A court has ordered the former head of Sogo Co to pay 6.02bn yen ($54.2m) in damages to the company.

The Tokyo District Court ruled that Hiroo Mizushima, former chairman of Sogo, and other managers had failed in their duties, resulting in losses to the retailer. The charges involve illegal transactions with an affiliated water equipment manufacturer, loans to a company in Turkey and illegal dividend payments.

This is the first time the court has ordered payment of damages under the new corporate rehabilitation law.

The new management of the department store group sued Mr Mizushima and 18 other executives to recoup a 11.25bn yen ($101m) loss - 2.69bn yen ($24.3m) from what management says was a fake deal involving a company related to Sogo, 6.76bn yen ($61m) from a failed department-store project in Turkey and 1.8bn yen ($16.3m) through allegedly illegal dividend payments.

The court found 16 other executives liable but ordered Mr Mizushima to pay the whole 6.02bn yen ($54.4m), saying it was his responsibility as chief executive to stop the losses.
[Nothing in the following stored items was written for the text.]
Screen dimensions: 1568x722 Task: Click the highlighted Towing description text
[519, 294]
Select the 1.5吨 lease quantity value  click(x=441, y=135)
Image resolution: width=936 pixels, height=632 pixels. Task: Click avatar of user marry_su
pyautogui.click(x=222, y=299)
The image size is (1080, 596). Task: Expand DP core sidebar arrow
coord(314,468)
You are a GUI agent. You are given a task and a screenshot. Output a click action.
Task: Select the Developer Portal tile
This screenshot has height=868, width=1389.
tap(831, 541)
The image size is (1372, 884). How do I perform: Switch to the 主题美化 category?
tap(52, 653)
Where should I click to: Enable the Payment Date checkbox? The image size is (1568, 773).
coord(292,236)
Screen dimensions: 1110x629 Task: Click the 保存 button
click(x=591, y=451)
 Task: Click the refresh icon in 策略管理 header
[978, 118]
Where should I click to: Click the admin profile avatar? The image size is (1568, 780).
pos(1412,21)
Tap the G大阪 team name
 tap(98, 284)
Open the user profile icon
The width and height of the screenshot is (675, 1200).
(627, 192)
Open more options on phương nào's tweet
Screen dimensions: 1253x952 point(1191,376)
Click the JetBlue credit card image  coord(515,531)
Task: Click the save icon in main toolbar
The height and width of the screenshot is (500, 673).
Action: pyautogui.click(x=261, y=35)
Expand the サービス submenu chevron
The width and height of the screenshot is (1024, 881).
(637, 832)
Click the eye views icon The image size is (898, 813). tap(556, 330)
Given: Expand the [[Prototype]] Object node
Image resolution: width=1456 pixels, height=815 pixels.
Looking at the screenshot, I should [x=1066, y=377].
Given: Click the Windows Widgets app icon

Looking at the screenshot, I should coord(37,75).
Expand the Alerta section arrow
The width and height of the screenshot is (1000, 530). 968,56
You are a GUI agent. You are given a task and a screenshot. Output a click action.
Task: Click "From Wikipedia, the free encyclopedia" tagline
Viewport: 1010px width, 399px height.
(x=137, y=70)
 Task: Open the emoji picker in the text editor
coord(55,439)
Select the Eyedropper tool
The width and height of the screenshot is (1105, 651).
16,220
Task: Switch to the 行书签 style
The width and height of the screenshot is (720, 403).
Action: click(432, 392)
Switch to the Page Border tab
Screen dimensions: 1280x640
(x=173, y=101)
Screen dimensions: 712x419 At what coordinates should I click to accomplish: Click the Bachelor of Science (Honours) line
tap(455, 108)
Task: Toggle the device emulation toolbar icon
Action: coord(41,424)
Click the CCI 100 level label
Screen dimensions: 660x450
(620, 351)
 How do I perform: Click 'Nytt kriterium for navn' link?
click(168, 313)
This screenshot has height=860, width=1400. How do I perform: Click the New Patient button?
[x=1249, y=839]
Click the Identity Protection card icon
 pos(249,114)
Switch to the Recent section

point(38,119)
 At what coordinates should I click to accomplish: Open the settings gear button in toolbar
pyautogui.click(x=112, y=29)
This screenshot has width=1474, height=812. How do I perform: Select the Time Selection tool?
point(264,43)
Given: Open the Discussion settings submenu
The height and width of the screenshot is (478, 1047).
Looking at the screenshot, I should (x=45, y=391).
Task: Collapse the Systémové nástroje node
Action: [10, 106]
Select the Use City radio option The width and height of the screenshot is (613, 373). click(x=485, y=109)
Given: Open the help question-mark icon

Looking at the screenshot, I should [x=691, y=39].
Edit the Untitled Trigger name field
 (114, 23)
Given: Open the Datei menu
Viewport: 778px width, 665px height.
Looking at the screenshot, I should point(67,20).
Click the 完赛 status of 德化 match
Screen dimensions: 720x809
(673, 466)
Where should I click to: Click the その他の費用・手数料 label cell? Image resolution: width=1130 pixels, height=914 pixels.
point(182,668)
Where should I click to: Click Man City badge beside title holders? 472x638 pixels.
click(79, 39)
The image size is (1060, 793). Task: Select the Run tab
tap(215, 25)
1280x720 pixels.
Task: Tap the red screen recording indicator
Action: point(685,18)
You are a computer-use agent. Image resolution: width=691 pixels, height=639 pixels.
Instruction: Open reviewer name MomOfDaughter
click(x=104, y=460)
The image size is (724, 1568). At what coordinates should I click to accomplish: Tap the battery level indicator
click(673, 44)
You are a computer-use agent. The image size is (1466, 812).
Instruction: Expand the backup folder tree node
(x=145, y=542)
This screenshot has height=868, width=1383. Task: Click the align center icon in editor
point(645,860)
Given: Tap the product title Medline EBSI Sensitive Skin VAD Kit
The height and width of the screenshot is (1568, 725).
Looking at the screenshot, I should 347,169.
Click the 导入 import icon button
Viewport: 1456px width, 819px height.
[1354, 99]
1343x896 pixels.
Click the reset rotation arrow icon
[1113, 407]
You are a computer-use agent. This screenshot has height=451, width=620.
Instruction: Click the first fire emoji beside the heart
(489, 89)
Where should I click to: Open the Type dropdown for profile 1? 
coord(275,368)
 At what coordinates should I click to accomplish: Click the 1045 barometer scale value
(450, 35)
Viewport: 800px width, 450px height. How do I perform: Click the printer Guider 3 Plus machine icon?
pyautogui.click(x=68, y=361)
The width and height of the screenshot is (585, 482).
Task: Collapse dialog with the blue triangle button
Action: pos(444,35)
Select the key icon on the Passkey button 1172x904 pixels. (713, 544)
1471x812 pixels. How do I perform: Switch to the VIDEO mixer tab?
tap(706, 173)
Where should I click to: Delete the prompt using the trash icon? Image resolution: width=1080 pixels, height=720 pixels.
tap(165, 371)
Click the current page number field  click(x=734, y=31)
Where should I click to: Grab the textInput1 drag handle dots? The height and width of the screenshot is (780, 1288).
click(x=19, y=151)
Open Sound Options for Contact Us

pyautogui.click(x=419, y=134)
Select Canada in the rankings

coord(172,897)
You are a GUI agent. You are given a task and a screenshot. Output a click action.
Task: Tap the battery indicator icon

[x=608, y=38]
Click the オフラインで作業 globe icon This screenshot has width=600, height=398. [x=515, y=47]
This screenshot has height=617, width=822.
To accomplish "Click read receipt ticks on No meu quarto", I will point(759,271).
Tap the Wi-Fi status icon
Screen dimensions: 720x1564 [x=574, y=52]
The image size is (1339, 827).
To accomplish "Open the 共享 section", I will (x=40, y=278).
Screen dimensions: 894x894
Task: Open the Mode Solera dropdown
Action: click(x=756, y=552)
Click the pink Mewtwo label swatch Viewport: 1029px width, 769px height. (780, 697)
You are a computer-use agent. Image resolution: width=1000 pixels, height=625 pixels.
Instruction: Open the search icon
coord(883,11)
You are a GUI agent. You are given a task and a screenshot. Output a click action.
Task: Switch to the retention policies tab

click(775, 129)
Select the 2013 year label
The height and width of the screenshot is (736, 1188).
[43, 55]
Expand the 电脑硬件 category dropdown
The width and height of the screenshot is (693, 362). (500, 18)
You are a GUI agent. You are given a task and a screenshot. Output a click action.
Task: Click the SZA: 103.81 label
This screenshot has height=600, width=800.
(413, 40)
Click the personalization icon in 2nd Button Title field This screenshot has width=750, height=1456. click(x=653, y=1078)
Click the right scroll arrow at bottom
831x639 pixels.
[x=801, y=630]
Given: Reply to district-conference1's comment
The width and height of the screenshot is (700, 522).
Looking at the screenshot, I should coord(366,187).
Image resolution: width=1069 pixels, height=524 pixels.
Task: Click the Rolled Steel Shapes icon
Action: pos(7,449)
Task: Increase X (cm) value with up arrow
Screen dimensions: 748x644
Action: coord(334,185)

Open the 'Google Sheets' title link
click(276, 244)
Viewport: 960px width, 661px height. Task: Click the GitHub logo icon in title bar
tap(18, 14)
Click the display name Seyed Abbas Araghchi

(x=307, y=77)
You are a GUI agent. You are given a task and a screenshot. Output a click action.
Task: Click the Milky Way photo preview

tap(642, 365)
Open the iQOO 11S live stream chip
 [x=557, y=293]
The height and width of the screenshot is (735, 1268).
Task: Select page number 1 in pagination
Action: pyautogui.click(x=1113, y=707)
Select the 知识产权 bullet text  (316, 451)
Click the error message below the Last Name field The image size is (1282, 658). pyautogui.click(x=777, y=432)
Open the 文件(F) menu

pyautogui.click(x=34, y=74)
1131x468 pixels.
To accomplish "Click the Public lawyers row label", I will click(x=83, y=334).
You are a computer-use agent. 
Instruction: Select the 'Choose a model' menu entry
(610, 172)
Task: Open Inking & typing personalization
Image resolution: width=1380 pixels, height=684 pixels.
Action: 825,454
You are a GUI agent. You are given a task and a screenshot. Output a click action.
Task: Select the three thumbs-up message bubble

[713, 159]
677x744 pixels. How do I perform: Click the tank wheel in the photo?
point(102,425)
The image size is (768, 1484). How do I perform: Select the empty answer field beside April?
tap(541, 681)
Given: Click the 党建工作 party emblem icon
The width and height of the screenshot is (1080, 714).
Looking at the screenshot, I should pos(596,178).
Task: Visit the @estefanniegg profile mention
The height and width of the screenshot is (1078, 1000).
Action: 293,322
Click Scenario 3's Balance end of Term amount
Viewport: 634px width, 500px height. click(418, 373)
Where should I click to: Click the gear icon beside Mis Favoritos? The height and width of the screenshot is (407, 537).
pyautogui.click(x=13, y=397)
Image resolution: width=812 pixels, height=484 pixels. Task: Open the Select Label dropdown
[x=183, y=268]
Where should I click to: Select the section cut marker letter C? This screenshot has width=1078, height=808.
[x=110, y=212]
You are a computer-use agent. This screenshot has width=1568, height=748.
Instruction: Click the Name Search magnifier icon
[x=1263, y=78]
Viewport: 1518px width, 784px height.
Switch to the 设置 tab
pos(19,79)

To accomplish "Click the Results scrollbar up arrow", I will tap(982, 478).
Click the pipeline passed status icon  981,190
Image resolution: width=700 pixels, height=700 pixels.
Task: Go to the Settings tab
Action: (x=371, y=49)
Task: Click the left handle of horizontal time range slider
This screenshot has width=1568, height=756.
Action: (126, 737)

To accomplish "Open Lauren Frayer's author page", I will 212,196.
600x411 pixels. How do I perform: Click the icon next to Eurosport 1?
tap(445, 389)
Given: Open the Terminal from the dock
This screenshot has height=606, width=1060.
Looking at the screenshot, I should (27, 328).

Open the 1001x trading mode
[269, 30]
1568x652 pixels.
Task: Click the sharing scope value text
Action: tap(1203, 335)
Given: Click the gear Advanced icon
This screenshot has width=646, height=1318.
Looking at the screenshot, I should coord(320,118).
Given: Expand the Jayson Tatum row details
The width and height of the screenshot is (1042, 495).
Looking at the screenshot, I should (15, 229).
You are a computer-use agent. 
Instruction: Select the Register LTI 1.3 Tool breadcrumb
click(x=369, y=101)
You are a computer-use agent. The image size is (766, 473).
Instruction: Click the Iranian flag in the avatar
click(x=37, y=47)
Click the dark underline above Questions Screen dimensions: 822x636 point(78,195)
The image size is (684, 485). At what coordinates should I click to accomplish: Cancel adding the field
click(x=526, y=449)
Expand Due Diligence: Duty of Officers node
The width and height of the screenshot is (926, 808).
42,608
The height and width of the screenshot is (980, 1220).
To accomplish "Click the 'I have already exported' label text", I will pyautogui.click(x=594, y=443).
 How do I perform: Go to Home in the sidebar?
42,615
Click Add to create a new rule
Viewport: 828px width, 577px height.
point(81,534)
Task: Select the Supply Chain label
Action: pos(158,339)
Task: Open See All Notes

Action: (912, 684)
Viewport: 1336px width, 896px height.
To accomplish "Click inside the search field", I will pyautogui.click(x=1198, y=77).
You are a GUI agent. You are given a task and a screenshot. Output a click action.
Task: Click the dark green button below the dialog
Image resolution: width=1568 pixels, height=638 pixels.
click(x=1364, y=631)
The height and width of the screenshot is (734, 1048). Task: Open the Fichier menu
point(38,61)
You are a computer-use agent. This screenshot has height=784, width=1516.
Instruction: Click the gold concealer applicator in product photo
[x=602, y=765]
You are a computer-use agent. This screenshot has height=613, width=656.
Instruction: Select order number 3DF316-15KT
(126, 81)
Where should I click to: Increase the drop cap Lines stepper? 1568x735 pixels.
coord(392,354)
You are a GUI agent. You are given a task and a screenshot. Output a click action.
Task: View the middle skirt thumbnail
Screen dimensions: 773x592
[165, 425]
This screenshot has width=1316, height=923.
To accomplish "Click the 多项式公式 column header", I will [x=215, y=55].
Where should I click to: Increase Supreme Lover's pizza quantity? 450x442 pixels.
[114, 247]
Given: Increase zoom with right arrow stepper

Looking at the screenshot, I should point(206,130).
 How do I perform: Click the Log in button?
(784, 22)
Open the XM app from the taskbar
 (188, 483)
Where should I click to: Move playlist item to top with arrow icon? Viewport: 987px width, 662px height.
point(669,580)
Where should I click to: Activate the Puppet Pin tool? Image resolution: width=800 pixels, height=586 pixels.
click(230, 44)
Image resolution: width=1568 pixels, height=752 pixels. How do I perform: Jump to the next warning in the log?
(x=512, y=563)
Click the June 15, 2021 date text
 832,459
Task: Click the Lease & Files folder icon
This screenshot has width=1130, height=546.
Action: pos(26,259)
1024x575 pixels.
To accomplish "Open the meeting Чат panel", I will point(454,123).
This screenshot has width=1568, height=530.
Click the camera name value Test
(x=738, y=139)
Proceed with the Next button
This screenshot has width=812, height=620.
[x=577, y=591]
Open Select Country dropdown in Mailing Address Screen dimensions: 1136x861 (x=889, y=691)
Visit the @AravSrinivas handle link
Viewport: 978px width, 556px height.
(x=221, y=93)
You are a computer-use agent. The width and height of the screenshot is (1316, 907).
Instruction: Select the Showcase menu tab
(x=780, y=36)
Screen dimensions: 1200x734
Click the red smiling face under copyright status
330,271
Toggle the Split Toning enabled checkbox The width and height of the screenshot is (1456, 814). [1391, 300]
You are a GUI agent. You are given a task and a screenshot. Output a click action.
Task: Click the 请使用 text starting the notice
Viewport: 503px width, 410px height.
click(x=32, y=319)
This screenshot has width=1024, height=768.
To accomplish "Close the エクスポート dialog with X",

Two executives were acquitted.

The collapse of Sogo, which had been known to be in financial difficulty for some years, exposed years of lax corporate governance. Mr Mizushima, who has been criticised for running the department store group as a personal empire, is also being sued by the Industrial Bank of Japan, Sogo's main bank, which is seeking payment of 11bn yen ($99.3m)in loans to the group which he personally guaranteed.

In recent years a growing number of Japanese executives have been forced to personally compensate companies for losses connected to scandals. In September the Osaka District Court ordered a former Daiwa Bank executive to pay the bank $530m in connection with trading losses incurred by a subordinate in New York. That verdict is being appealed.